TASK TO CARRY OUT:
Only those lines in the data below from the line containing "This screenshot has height=1568, width=723." through the line containing "Task: Open the filter dropdown up-down arrows", both included, should be restated word for word.
====== ENTRIES SHOWN ======
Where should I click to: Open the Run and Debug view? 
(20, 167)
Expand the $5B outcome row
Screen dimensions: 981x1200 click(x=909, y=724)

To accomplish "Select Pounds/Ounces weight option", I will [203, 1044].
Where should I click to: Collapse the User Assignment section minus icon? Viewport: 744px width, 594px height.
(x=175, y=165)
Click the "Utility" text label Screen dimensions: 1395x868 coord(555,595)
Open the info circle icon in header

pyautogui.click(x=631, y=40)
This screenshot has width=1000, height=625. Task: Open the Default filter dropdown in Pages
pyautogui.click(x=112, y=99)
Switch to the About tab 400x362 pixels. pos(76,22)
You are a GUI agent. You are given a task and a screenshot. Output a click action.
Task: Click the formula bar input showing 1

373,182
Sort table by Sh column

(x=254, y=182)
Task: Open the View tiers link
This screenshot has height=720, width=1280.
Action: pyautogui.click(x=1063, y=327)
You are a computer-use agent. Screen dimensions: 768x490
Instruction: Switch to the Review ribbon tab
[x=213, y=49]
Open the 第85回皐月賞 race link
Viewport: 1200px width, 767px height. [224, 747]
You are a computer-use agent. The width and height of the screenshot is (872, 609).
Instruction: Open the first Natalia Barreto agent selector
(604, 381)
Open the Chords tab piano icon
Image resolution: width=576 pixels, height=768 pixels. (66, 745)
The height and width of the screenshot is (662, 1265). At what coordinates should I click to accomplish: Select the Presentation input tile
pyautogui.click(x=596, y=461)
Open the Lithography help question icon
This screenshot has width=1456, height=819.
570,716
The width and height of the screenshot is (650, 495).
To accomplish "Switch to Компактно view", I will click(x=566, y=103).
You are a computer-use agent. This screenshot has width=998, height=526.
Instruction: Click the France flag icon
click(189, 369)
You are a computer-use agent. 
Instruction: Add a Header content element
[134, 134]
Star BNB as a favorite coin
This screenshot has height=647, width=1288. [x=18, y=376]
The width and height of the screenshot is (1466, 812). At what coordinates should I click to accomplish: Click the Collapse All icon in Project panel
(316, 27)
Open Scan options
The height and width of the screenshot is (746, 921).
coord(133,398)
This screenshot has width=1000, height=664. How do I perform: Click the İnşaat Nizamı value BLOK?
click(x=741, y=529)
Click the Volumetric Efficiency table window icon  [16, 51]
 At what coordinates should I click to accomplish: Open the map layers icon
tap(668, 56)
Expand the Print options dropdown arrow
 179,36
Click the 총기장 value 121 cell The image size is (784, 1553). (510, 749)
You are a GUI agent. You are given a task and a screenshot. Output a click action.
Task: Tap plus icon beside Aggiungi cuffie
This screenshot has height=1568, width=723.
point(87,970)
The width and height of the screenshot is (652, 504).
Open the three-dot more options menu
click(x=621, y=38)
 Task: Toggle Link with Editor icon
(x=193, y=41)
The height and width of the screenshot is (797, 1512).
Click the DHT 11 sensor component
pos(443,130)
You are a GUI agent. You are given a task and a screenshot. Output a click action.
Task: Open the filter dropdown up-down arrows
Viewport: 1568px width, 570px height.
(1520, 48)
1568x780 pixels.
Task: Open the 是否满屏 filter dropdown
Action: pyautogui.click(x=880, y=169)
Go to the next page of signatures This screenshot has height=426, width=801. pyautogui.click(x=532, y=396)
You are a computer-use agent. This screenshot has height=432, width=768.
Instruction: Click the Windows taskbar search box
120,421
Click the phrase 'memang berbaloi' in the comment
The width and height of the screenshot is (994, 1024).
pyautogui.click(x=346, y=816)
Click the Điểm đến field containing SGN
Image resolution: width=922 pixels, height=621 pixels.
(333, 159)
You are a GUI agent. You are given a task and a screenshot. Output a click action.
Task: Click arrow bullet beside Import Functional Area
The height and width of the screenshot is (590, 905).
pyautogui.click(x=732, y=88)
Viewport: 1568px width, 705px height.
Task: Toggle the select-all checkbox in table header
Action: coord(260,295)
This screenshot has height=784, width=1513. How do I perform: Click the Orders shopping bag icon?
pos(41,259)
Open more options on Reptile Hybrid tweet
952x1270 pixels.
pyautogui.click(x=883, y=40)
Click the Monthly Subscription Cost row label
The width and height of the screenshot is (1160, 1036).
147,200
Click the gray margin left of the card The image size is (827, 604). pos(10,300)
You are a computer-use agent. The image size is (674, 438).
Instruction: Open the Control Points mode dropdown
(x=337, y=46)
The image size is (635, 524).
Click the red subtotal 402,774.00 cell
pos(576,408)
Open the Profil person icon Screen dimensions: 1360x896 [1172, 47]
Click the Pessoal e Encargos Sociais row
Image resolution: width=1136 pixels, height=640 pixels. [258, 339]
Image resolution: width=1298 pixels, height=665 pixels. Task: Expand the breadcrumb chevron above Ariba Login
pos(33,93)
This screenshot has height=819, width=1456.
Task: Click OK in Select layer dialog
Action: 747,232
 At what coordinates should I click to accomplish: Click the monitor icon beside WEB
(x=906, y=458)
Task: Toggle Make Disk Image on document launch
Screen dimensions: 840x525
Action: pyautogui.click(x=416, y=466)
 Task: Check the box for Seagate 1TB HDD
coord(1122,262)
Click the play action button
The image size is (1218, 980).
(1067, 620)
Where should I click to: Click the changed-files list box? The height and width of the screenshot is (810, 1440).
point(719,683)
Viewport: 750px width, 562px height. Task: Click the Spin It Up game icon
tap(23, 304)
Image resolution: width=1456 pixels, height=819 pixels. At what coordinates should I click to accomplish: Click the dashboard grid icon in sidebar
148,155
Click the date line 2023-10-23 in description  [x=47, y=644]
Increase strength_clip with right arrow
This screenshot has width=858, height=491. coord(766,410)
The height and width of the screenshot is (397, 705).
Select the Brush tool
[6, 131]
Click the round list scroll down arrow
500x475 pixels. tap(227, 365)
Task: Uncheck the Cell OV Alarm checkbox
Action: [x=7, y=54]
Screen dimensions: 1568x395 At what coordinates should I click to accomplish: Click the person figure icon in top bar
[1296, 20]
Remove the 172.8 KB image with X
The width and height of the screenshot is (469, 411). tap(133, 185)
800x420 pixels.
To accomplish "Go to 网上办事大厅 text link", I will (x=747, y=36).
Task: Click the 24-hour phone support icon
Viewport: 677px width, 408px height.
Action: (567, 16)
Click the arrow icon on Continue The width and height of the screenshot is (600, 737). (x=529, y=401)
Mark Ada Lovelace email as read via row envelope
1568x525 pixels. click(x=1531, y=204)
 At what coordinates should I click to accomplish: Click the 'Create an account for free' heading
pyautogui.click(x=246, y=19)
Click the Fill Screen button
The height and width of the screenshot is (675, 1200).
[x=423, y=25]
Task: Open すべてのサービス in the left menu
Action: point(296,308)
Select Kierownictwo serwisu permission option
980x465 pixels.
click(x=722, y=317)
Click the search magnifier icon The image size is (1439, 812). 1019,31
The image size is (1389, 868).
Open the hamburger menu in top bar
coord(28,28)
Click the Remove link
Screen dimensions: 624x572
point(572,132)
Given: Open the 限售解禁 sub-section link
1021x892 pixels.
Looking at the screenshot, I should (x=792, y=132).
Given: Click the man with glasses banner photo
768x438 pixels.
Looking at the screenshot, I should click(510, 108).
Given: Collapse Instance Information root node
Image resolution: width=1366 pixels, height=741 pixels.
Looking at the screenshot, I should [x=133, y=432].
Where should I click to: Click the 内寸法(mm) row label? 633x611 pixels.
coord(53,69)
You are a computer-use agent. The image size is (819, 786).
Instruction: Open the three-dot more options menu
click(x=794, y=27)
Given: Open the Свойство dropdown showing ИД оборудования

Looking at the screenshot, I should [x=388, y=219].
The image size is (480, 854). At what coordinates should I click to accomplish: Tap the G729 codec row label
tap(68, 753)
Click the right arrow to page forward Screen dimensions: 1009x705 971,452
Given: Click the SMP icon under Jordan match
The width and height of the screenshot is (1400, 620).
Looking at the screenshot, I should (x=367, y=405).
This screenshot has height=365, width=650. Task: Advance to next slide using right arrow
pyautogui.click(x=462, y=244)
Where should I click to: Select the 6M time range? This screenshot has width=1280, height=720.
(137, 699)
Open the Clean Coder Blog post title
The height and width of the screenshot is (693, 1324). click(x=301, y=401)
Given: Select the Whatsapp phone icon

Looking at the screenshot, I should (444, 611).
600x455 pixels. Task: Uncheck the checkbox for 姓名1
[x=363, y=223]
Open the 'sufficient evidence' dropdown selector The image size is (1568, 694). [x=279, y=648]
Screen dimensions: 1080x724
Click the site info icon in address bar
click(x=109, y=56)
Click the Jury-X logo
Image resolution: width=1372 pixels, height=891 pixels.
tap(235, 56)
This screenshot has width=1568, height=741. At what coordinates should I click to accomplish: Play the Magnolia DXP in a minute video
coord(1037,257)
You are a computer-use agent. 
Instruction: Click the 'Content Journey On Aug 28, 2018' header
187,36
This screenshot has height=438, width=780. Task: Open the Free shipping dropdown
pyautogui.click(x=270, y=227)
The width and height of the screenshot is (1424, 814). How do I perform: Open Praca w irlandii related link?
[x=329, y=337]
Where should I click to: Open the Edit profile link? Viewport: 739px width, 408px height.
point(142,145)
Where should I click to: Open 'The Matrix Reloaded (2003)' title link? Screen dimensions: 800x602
======
TASK ANSWER:
This screenshot has height=1568, width=723.
point(87,970)
The width and height of the screenshot is (652, 504).
Open the three-dot more options menu
click(x=621, y=38)
 Task: Toggle Link with Editor icon
(x=193, y=41)
The height and width of the screenshot is (797, 1512).
Click the DHT 11 sensor component
pos(443,130)
You are a GUI agent. You are given a task and a screenshot. Output a click action.
Task: Open the filter dropdown up-down arrows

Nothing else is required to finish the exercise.